There will come a time when the dead will live again, which is why Jewish tradition abhors cremation.
By AVI SHAFRAN
A crematorium recently opened for business in Israel, for the use of citizens who want their remains reduced to ashes.
A decade ago, just over 20% of Americans who died were cremated. In 2005, the rate had risen to 32%. The Cremation Association of North America confidently forecasts that by 2025 more than half of Americans will choose to have their remains burned rather than interred. While no one knows what percentage of American cremation-choosers are Jewish, there is little doubt that, at least among Jews with limited or no Jewish education, or who became estranged from Jewish observance, cremation has become acceptable, if not a vogue. And now, a private firm in the Jewish State has established its own facility for burning human bodies.
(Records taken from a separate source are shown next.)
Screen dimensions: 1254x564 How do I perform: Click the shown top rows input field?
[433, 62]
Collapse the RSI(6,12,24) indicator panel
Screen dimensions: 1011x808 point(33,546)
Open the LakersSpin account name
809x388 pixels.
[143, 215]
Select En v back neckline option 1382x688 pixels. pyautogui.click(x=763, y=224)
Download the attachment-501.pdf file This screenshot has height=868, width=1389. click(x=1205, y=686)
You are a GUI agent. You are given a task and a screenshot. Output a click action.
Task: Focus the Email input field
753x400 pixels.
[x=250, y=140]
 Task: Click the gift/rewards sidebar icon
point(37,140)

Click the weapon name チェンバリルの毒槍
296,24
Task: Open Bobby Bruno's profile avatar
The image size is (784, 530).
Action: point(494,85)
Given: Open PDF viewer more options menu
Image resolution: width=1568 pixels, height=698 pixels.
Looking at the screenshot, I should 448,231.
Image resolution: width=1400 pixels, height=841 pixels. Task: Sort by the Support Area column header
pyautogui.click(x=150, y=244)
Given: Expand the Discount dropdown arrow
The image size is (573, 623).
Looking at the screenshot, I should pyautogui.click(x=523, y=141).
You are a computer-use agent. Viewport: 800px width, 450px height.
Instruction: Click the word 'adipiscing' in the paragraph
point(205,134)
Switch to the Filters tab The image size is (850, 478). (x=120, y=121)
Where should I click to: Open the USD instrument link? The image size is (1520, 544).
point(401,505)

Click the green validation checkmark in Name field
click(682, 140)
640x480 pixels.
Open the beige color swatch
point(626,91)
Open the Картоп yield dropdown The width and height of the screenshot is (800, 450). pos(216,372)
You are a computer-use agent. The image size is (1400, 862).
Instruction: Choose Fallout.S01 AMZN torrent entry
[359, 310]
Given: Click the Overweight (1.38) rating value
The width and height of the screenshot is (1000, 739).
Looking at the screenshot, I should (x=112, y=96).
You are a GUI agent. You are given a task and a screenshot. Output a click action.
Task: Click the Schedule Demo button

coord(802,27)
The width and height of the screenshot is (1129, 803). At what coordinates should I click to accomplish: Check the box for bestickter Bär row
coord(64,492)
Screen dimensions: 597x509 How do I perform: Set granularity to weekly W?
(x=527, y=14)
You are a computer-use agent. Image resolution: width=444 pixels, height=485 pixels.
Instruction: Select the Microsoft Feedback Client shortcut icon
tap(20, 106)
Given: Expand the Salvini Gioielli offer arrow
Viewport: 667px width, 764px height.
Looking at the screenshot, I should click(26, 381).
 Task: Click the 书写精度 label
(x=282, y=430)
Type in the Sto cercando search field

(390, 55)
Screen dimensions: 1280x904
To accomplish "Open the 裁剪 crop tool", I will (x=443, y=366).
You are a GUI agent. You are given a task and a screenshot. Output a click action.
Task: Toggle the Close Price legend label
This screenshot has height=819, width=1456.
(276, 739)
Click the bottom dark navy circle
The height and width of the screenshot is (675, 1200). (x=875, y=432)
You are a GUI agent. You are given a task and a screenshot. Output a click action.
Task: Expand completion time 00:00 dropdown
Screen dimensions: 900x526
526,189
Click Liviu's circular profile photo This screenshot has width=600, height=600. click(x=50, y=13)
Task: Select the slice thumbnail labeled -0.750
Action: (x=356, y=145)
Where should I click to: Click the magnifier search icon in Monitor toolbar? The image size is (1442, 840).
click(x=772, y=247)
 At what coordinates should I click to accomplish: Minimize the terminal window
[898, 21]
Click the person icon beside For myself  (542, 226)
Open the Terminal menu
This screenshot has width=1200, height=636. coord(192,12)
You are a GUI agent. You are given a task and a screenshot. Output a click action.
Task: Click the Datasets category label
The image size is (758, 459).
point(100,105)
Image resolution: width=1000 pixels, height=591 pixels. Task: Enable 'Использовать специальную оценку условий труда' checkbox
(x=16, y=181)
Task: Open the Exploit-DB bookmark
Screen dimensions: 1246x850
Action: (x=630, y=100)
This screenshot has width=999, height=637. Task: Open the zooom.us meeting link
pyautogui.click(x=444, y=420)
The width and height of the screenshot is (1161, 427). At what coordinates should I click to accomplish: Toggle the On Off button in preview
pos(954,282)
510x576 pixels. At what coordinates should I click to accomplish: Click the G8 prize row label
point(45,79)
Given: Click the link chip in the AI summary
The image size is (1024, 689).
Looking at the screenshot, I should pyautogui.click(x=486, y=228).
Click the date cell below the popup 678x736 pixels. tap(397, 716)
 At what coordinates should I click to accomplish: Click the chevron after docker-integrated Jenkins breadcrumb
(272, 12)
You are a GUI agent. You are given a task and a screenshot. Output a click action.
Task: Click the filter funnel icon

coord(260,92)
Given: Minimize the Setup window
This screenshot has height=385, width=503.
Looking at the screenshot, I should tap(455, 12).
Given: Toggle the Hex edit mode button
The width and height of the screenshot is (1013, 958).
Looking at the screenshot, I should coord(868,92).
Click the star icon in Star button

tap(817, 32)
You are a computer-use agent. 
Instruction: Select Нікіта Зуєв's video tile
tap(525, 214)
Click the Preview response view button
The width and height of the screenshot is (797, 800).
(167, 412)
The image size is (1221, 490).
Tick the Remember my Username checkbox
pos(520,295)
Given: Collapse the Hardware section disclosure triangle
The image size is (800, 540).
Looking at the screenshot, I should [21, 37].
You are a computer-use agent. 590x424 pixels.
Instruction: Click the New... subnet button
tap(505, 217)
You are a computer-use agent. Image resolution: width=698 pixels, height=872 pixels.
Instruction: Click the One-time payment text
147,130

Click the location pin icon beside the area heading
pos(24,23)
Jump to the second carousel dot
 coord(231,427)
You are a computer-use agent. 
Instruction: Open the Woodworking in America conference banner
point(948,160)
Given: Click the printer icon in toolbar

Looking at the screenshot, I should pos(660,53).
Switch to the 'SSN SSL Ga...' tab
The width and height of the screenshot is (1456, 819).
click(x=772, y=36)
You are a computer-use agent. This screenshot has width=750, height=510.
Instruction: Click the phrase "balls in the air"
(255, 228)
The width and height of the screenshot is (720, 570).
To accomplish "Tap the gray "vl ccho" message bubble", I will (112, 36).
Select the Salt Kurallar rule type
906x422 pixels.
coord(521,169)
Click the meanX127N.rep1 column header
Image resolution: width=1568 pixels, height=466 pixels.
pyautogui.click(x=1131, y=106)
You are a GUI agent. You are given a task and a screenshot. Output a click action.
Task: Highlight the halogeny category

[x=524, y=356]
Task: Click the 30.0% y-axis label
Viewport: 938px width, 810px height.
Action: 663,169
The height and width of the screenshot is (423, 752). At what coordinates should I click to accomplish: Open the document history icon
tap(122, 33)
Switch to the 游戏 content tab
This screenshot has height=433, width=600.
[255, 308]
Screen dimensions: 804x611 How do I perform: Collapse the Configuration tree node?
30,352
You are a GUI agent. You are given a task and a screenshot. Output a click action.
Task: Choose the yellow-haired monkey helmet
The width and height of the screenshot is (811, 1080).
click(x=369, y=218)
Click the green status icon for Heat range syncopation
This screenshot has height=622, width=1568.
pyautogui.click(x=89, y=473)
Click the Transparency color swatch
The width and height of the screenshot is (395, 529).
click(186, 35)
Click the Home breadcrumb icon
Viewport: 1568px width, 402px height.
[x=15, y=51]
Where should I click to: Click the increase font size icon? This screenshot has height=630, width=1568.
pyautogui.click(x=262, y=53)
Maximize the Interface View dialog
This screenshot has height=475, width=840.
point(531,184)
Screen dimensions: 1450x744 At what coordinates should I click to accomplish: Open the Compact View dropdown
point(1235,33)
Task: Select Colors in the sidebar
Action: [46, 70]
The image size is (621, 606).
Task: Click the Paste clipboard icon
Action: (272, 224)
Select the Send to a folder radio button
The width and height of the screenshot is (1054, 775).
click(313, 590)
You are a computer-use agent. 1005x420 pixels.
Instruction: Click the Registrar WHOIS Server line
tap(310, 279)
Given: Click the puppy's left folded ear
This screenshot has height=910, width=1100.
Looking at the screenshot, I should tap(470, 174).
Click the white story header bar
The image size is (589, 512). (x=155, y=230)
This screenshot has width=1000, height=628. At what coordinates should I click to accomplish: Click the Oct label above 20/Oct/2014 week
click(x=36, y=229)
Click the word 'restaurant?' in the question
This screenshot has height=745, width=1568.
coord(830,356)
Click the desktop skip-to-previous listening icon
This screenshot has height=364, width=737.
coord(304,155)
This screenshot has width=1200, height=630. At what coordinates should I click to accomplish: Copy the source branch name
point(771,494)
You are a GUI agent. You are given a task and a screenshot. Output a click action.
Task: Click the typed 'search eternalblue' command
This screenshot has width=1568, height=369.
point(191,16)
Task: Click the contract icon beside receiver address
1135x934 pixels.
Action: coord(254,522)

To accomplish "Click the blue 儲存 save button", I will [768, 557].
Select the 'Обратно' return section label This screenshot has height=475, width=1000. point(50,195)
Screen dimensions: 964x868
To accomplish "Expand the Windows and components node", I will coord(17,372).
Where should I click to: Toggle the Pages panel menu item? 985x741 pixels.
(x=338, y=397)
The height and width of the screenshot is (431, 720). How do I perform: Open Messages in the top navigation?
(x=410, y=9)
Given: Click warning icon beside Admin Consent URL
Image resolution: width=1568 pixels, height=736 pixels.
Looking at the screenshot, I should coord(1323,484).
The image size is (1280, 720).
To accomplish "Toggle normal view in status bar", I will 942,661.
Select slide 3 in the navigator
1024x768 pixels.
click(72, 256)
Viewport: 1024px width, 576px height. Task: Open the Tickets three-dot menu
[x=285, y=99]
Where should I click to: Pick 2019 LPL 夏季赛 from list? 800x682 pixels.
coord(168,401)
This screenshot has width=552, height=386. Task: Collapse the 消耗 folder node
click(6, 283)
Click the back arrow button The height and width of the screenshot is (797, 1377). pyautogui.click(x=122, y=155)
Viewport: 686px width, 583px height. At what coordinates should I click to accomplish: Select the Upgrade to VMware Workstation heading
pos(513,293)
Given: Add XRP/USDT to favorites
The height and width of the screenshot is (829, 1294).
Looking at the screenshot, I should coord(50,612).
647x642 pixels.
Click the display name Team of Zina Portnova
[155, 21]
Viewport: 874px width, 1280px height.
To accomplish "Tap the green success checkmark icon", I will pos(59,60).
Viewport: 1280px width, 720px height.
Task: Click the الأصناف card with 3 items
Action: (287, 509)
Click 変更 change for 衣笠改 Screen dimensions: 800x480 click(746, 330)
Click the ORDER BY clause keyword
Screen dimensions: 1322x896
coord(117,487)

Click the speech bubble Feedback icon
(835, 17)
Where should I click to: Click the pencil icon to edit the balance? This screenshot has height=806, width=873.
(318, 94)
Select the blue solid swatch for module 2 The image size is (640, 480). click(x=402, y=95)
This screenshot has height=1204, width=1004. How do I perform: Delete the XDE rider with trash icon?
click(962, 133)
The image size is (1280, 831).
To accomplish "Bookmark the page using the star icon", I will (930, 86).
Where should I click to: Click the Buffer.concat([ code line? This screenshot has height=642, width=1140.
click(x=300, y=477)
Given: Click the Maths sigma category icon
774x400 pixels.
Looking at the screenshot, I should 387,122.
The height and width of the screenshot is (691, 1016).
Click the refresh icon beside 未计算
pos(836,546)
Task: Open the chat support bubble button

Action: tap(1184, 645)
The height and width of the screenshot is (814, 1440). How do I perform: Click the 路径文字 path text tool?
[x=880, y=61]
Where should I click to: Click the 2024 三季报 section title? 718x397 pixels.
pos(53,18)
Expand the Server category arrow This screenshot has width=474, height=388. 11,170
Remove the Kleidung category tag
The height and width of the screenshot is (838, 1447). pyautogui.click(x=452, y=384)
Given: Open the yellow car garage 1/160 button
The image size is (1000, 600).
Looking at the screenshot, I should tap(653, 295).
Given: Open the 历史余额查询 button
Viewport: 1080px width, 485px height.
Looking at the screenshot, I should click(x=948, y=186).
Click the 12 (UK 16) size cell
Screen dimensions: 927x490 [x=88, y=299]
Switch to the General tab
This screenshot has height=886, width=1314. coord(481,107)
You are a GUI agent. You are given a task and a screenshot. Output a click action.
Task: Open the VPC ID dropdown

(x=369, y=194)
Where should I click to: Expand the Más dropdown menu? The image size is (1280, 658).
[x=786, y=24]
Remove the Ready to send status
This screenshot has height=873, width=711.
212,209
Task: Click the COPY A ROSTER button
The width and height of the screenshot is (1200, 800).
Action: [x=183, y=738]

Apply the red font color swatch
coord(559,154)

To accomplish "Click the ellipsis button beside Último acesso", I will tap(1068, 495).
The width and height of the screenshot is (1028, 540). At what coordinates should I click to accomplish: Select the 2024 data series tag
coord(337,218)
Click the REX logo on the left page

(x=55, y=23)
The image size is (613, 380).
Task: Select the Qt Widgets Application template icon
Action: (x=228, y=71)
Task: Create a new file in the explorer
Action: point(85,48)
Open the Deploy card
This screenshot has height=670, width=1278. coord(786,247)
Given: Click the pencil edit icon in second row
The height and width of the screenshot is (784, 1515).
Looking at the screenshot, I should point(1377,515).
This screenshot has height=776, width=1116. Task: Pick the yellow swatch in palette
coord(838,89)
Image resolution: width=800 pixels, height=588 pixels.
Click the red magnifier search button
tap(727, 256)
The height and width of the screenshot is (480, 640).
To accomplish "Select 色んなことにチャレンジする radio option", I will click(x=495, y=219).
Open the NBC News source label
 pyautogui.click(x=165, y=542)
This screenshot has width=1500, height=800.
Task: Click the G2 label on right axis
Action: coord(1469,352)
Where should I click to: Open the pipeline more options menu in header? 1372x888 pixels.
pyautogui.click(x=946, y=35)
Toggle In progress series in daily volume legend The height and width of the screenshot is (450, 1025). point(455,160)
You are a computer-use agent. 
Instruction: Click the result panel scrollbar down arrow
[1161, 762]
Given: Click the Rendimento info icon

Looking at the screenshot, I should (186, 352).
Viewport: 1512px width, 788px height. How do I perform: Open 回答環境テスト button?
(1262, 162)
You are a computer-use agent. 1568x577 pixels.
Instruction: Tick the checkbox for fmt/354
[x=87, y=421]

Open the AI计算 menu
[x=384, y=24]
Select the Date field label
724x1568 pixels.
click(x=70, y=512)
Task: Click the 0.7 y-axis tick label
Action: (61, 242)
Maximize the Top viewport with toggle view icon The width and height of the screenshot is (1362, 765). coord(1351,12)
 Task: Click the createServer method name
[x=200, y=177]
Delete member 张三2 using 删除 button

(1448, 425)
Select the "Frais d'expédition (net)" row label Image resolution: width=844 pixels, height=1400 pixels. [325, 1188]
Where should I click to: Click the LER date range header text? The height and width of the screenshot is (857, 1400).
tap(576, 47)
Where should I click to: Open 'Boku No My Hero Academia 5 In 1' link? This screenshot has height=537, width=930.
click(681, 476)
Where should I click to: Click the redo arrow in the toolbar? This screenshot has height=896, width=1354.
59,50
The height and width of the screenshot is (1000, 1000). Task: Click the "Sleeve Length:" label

Yet the fact that the establishment is the first of its kind in Israel does bespeak an essential Jewish attitude toward the services it provides.
Some Jews recoil from the idea of cremation because the Third Reich incinerated so many of its Jewish victims.
Others, and many non-Jews, disdain the burning of human remains because of infamous cases where crematory owners, after accepting families‚ payments, presented them with urns of animal ashes, turning a further profit from the sale of the bodies entrusted them to brokers who then conducted brisk businesses of their own selling body parts.
Judaism's inherent abhorrence for cremation, however, predates and supersedes both Nazi evils and ghoulish crimes. The roots of the Torah‚s insistence on burial of human remains lie elsewhere.
Judaism's opposition to cremation is sourced in the Torah's statement that humans are created "in the image of God." As a result, we are charged to show "honor for the dead" by consigning human bodies, in as undisturbed state as possible, to the earth - even, if necessary, if it means forfeiting the performance of another commandment.
And then there is the related, fundamental Jewish belief that there will come a time when the dead will live again. Although the idea of the resurrection of the righteous may be surprising to some, it is one of Judaism's most important teachings. The concept, the Talmud teaches, is subtly evident in the Written Torah's text; and fully prominent in the Torah's other half, the Oral Tradition. The Mishna, the Oral Tradition's central text, confers such weightiness to the conviction that it places deniers of the eventual resurrection of the dead first among those who "forfeit their share in the world to come" (Sanhedrin, Chapter 11, Mishna 1). As the Talmud comments thereon: "He denied the resurrection of the dead, so will he be denied a portion in the resurrection of the dead."
THAT OUR bodies are invested with such importance should not be startling. Not only our souls but our physical selves, too, possess inherent holiness. Our bodies, after all, are the indispensable means of performing God's will. It is through employing them to do good deeds and denying their gravitations to sin that we achieve our purposes in this world.
And so, Jewish tradition teaches, even though we are to consign our bodies to the earth after death, there is a small "bone" (Hebrew: etzem) that is not destroyed when a body decays and from which the entire person, if he or she so merits, will be rejuvenated at some point in the future.
The idea that a person might be recreated from something tiny - something, even, that can survive for millennia - should not shock anyone remotely familiar with contemporary science. Each of our cells contains a large and complex molecule, DNA, that is essentially a blueprint of our bodies; theoretically, one of those molecules from even our long-buried remains could be coaxed to reproduce each of our physical selves. (Intriguingly, the Hebrew word etzem can mean not only "bone" but also "essence" and "self.")
Burning, in Judaism, is a declaration of utter abandon and nullification. Jews burn leaven and bread before Passover, when the Torah insists no vestige of such material may be in their possession. The proper means of disposing of an idol is to pulverize or burn it.
Needless to say, God is capable of bringing even ashes to life again (as the ashes of the Nazis' crematoria victims will surely demonstrate one day, may it come soon). But actually choosing to have one's body incinerated is an act that, so intended or not, expresses denial of the fact that the body is still valuable, that it retains worth, indeed potential life.
The new Israeli crematorium's owner, in fact, describes himself as an atheist, as do most if not all of his customers. One, a teacher in Jerusalem, gave eloquent expression to her reasons for choosing cremation, telling The Jerusalem Post: "I was not sanctified in my lifetime so my grave won‚t be sanctified either - I believe that there is nothing after death."
That is the philosophy underlying the choice of cremation.
It is the antithesis of the belief-system called Judaism.
The writer is director of public affairs for Agudath Israel of America.